Tuesday, 28 September 2010


Today’s educational approaches fortunately seem to be focusing more on Project based work, although it is not always the case in every school or learning institution.
When I first tried an online course for my professional development my intentions were not only to develop my professional skills but also to be part of a group of students in the situation of being taught totally online. I wanted to experience it myself before I would apply it with my students. And it was awesome! I could not believe what globalization, broad band and digital communication would give me as a student and later as a teacher.

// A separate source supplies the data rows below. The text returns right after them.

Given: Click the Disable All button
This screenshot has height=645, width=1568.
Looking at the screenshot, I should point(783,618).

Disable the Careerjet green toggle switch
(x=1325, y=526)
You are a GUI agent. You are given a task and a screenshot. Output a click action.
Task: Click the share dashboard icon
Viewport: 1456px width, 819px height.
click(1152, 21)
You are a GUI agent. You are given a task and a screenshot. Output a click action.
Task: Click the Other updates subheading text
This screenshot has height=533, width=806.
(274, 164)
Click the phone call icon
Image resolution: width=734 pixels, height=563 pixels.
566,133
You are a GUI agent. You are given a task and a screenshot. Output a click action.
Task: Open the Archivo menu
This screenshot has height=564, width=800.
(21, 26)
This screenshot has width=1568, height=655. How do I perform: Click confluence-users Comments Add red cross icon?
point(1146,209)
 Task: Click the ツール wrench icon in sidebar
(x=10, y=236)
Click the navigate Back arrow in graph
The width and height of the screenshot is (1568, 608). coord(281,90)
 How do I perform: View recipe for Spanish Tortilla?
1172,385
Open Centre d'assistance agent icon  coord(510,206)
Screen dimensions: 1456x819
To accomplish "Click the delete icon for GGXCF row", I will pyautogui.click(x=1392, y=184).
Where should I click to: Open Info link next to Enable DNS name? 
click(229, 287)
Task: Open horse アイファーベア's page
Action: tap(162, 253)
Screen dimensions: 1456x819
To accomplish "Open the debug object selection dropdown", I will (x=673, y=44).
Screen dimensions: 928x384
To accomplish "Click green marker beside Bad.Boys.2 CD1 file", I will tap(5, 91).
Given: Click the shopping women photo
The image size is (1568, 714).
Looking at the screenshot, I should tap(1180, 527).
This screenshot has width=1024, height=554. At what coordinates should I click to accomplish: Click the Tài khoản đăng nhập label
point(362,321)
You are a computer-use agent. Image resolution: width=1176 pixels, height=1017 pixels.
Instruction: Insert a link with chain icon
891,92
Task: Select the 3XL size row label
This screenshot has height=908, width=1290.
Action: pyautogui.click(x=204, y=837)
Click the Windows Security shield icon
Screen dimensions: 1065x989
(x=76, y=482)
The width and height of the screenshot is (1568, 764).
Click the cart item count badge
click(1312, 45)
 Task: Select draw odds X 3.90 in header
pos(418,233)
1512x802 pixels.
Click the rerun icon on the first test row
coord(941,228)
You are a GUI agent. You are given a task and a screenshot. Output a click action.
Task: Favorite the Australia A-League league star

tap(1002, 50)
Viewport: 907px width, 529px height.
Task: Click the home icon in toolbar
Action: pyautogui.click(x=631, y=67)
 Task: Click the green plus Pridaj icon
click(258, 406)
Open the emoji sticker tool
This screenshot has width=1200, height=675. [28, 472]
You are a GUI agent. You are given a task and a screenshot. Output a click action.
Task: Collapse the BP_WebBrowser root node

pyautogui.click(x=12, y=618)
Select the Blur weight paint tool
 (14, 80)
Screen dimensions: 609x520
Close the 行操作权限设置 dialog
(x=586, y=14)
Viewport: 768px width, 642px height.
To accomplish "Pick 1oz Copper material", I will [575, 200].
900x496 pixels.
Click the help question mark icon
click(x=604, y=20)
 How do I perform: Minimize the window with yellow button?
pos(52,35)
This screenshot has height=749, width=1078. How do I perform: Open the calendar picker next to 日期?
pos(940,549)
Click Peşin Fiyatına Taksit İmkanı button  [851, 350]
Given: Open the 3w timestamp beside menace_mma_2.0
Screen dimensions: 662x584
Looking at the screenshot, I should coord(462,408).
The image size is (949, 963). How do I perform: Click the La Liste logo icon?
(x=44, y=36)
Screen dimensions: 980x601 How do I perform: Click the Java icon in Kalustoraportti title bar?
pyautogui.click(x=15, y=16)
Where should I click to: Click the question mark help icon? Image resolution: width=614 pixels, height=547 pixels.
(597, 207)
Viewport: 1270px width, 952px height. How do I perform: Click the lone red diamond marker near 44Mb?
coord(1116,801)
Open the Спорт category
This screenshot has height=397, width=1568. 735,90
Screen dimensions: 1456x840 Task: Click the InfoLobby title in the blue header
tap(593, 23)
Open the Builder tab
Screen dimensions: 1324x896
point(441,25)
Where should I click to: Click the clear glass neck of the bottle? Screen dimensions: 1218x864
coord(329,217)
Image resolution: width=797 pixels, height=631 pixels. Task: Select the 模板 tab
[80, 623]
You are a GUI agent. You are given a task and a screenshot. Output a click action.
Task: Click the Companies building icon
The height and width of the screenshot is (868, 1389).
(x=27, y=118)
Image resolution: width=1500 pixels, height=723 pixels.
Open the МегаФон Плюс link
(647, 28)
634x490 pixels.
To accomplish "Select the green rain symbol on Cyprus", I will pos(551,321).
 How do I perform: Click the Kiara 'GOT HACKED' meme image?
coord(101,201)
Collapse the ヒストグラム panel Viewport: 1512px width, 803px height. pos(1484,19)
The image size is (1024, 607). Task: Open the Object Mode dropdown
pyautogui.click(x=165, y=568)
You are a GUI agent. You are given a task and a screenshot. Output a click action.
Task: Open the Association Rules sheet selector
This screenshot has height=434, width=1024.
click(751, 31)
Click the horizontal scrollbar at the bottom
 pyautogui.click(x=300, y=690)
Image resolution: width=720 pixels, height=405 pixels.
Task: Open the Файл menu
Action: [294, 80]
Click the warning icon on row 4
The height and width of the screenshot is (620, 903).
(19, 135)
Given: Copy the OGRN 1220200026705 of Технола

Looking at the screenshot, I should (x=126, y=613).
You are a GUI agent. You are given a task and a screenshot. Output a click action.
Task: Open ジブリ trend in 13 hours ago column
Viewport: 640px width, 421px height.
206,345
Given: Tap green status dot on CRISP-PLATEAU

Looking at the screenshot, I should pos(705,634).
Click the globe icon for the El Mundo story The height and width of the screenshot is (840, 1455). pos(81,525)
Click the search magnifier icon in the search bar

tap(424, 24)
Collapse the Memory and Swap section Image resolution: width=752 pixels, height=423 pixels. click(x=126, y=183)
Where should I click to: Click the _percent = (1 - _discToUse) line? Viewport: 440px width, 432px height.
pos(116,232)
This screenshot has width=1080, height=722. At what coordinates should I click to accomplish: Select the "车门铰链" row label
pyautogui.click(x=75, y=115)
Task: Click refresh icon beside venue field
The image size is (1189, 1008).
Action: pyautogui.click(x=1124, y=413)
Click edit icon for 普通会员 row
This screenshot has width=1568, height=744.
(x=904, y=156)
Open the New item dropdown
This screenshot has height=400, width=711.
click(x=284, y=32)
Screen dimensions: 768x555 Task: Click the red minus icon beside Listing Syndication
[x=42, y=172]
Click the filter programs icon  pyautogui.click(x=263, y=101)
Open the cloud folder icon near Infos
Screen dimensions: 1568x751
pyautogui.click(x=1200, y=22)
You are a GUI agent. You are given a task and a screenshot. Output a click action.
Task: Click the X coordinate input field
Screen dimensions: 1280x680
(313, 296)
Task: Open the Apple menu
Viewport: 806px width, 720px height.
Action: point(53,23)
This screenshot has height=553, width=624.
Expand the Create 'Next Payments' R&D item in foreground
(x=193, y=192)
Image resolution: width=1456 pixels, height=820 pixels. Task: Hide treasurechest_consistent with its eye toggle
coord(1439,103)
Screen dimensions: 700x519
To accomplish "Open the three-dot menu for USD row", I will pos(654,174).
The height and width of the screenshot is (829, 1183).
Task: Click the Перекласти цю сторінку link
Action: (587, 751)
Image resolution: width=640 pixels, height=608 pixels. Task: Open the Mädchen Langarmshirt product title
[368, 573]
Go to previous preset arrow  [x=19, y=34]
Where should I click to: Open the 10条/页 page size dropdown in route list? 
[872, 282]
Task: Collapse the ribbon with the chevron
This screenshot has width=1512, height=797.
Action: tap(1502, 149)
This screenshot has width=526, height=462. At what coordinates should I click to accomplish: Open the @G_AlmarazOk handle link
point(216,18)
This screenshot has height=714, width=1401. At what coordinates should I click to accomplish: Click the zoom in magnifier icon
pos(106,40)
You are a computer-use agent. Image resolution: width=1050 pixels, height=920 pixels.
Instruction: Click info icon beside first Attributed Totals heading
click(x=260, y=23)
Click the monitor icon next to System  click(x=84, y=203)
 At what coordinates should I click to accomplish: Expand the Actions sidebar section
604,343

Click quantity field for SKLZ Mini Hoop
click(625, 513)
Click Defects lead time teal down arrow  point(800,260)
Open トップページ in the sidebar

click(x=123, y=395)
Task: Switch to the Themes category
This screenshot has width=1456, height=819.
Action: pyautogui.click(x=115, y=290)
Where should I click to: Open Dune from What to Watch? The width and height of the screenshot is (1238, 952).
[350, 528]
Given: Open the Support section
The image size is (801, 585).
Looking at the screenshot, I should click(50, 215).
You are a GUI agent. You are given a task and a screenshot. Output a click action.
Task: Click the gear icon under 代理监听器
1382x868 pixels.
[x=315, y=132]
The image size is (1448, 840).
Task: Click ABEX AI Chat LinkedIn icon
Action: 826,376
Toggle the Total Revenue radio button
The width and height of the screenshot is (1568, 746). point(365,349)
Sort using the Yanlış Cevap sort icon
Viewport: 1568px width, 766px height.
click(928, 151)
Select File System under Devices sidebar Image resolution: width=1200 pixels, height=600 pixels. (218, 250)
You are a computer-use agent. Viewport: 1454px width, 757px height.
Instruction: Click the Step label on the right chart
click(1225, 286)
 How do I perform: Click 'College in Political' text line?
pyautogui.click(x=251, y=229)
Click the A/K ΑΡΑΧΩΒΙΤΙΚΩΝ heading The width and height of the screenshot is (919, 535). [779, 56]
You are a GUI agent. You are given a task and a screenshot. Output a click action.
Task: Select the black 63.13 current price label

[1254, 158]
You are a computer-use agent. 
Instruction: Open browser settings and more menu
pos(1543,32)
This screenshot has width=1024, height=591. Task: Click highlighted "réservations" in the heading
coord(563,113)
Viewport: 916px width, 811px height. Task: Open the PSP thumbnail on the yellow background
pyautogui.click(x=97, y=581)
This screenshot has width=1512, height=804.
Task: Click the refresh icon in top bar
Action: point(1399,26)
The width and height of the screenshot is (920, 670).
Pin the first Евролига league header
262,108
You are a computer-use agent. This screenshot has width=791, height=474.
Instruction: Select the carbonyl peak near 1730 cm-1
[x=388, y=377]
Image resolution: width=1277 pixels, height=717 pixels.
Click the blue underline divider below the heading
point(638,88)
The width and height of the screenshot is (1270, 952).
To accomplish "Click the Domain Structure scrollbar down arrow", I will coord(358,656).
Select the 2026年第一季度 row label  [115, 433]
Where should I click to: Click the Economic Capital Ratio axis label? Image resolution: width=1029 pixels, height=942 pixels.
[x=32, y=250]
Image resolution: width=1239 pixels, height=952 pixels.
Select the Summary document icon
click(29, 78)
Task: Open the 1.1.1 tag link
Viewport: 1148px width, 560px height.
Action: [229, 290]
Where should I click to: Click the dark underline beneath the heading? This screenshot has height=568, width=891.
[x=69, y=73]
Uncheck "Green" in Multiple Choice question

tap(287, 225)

So I thought to myself, now I have to put it into practice, and in all occasions I could, I tried to include a bit of technology. Last year, for example, with the influenza epidemic, it was not only useful but also necessary to be able to manage the TICS so that we can keep contact with our students from home, allowing them to get in touch with the schools and the teachers in case they needed help.
I also work in two schools far from home, and in many opportunities I had to use the TICS to be able to participate in their projects. In one of them, I read a short story to them through Skype because of a reading marathon they were taking part in.
This year, in another school, some teachers and I started a project on using the TICS responsibly after a conflict they had had in facebook, they were cyberbullying among themselves. This project was intended to stimulate the good use of TICS and it was really motivating and inspiring for other students too, so it turned into an Institutional project, and next month it is going to be extended to parents and other teachers.
Talking of which, non participating adults are a real problem to this new way of teaching and learning. There are some teachers who totally neglect the use of TICS in the classroom, pointing out they are not appropriate to be used at school or saying they are not capable of using them themselves. Some parents think their children are safer at home because they are all day playing with their computers or meeting friends on the net. But the case is usually the opposite. And this thick wall they present to us when we want them to get involved in the use of TICS is sometimes impossible to go through.
At the moment, I am working with my students at a Technical High School with a translation of an instruction manual for a control numeric lathe, which is going to be presented for their Annual Exhibition as a new piece of machinery at their workshop. That translation is being made in a google doc, at their school computer room, and from each other’s home and my task is only monitoring, guiding, facilitating the work. Of course, I will also be in charge of the final edition and proof reading but the most important part will be done by my students, who are collaborating with each other, in a word, they are doing Project work
All of us know the advantages of Project work, we have been exchanging bibliography and opinions about it, but I think the most important one is the fact that it is “student-centered”. When students are protagonists, they engage, they feel confidence, they have the sense of achievement that everyone looks for when taking in any task.
In other modalities of language learning, let’s say, private schools of English, students seem to get involved quickly in the proposed activities but some people say that using internet in an English classroom is a waste of time, that there’s no point in using the TICS in the class. I think we have to use the TICs with the purpose of tools, which is their real purpose, a new tool, highly used and enjoyed by our students, digitally born specialists who found this way the best one to communicate with each other.